(Items listed in a dataset)
::::::::

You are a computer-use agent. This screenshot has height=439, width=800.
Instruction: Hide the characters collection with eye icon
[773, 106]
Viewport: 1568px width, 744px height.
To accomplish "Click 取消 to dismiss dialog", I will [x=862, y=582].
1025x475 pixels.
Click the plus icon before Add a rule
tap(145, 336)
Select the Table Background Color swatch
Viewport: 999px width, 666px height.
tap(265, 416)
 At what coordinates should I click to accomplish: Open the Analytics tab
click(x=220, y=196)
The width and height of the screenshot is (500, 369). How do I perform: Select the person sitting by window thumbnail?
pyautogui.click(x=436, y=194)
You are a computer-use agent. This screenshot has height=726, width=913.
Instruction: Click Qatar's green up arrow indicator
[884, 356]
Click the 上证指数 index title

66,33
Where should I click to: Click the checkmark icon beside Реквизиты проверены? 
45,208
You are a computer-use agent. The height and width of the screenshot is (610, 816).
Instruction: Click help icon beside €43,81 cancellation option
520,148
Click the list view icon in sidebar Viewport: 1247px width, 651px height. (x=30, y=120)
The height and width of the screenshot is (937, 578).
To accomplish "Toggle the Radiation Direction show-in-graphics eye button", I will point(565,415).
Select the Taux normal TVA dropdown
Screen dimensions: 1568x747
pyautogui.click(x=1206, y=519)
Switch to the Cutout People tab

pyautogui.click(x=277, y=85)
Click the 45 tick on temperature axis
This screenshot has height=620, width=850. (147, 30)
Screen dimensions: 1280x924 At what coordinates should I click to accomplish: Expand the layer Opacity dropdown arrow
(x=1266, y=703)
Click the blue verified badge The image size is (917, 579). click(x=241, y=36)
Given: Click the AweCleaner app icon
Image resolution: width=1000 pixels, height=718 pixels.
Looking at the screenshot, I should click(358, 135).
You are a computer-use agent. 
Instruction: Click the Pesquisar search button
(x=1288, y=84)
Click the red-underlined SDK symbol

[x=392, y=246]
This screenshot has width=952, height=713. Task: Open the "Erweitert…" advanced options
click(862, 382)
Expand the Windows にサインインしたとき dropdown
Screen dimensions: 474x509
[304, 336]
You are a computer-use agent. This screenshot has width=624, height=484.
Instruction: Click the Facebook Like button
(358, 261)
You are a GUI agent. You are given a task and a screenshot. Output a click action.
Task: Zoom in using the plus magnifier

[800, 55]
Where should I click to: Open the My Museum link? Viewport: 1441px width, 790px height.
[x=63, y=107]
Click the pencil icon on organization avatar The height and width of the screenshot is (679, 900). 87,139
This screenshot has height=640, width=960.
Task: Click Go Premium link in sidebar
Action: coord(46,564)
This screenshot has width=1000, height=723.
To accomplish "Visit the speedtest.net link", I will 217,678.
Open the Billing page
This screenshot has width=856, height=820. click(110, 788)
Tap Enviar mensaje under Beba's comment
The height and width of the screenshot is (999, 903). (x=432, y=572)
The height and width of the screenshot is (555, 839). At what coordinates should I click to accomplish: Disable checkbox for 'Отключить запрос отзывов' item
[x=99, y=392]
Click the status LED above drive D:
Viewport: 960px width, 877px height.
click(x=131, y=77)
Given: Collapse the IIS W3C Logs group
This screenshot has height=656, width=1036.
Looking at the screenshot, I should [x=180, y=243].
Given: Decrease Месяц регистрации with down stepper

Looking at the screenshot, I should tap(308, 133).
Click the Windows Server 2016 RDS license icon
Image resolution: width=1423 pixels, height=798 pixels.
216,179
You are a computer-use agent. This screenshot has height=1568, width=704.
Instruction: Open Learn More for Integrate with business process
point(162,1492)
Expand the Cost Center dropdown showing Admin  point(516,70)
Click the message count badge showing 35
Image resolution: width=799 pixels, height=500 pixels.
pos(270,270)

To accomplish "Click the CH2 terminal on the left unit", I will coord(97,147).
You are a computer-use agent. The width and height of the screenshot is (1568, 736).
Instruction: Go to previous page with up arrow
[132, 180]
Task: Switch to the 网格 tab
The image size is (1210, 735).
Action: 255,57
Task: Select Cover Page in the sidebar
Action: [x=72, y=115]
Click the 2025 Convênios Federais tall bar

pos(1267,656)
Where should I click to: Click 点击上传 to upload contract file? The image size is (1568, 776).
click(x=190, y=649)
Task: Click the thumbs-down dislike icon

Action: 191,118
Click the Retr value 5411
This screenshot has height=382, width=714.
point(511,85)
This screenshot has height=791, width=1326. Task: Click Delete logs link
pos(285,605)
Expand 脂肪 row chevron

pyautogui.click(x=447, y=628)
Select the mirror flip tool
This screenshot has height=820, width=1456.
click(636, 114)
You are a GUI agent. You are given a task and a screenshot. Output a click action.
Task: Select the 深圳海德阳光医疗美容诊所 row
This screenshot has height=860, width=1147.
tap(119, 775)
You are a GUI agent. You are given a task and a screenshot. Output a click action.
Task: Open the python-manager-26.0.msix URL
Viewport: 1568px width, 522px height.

::::::::

Each of the records above is to be reproduced word for word.

You are a computer-use agent. This screenshot has height=439, width=800.
Instruction: Hide the characters collection with eye icon
[773, 106]
Viewport: 1568px width, 744px height.
To accomplish "Click 取消 to dismiss dialog", I will [x=862, y=582].
1025x475 pixels.
Click the plus icon before Add a rule
tap(145, 336)
Select the Table Background Color swatch
Viewport: 999px width, 666px height.
tap(265, 416)
 At what coordinates should I click to accomplish: Open the Analytics tab
click(x=220, y=196)
The width and height of the screenshot is (500, 369). How do I perform: Select the person sitting by window thumbnail?
pyautogui.click(x=436, y=194)
You are a computer-use agent. This screenshot has height=726, width=913.
Instruction: Click Qatar's green up arrow indicator
[884, 356]
Click the 上证指数 index title

66,33
Where should I click to: Click the checkmark icon beside Реквизиты проверены? 
45,208
You are a computer-use agent. The height and width of the screenshot is (610, 816).
Instruction: Click help icon beside €43,81 cancellation option
520,148
Click the list view icon in sidebar Viewport: 1247px width, 651px height. (x=30, y=120)
The height and width of the screenshot is (937, 578).
To accomplish "Toggle the Radiation Direction show-in-graphics eye button", I will point(565,415).
Select the Taux normal TVA dropdown
Screen dimensions: 1568x747
pyautogui.click(x=1206, y=519)
Switch to the Cutout People tab

pyautogui.click(x=277, y=85)
Click the 45 tick on temperature axis
This screenshot has height=620, width=850. (147, 30)
Screen dimensions: 1280x924 At what coordinates should I click to accomplish: Expand the layer Opacity dropdown arrow
(x=1266, y=703)
Click the blue verified badge The image size is (917, 579). click(x=241, y=36)
Given: Click the AweCleaner app icon
Image resolution: width=1000 pixels, height=718 pixels.
Looking at the screenshot, I should click(358, 135).
You are a computer-use agent. 
Instruction: Click the Pesquisar search button
(x=1288, y=84)
Click the red-underlined SDK symbol

[x=392, y=246]
This screenshot has width=952, height=713. Task: Open the "Erweitert…" advanced options
click(862, 382)
Expand the Windows にサインインしたとき dropdown
Screen dimensions: 474x509
[304, 336]
You are a computer-use agent. This screenshot has width=624, height=484.
Instruction: Click the Facebook Like button
(358, 261)
You are a GUI agent. You are given a task and a screenshot. Output a click action.
Task: Zoom in using the plus magnifier

[800, 55]
Where should I click to: Open the My Museum link? Viewport: 1441px width, 790px height.
[x=63, y=107]
Click the pencil icon on organization avatar The height and width of the screenshot is (679, 900). 87,139
This screenshot has height=640, width=960.
Task: Click Go Premium link in sidebar
Action: coord(46,564)
This screenshot has width=1000, height=723.
To accomplish "Visit the speedtest.net link", I will 217,678.
Open the Billing page
This screenshot has width=856, height=820. click(110, 788)
Tap Enviar mensaje under Beba's comment
The height and width of the screenshot is (999, 903). (x=432, y=572)
The height and width of the screenshot is (555, 839). At what coordinates should I click to accomplish: Disable checkbox for 'Отключить запрос отзывов' item
[x=99, y=392]
Click the status LED above drive D:
Viewport: 960px width, 877px height.
click(x=131, y=77)
Given: Collapse the IIS W3C Logs group
This screenshot has height=656, width=1036.
Looking at the screenshot, I should [x=180, y=243].
Given: Decrease Месяц регистрации with down stepper

Looking at the screenshot, I should tap(308, 133).
Click the Windows Server 2016 RDS license icon
Image resolution: width=1423 pixels, height=798 pixels.
216,179
You are a computer-use agent. This screenshot has height=1568, width=704.
Instruction: Open Learn More for Integrate with business process
point(162,1492)
Expand the Cost Center dropdown showing Admin  point(516,70)
Click the message count badge showing 35
Image resolution: width=799 pixels, height=500 pixels.
pos(270,270)

To accomplish "Click the CH2 terminal on the left unit", I will coord(97,147).
You are a computer-use agent. The width and height of the screenshot is (1568, 736).
Instruction: Go to previous page with up arrow
[132, 180]
Task: Switch to the 网格 tab
The image size is (1210, 735).
Action: 255,57
Task: Select Cover Page in the sidebar
Action: [x=72, y=115]
Click the 2025 Convênios Federais tall bar

pos(1267,656)
Where should I click to: Click 点击上传 to upload contract file? The image size is (1568, 776).
click(x=190, y=649)
Task: Click the thumbs-down dislike icon

Action: 191,118
Click the Retr value 5411
This screenshot has height=382, width=714.
point(511,85)
This screenshot has height=791, width=1326. Task: Click Delete logs link
pos(285,605)
Expand 脂肪 row chevron

pyautogui.click(x=447, y=628)
Select the mirror flip tool
This screenshot has height=820, width=1456.
click(636, 114)
You are a GUI agent. You are given a task and a screenshot. Output a click action.
Task: Select the 深圳海德阳光医疗美容诊所 row
This screenshot has height=860, width=1147.
tap(119, 775)
You are a GUI agent. You are given a task and a screenshot. Output a click action.
Task: Open the python-manager-26.0.msix URL
Viewport: 1568px width, 522px height.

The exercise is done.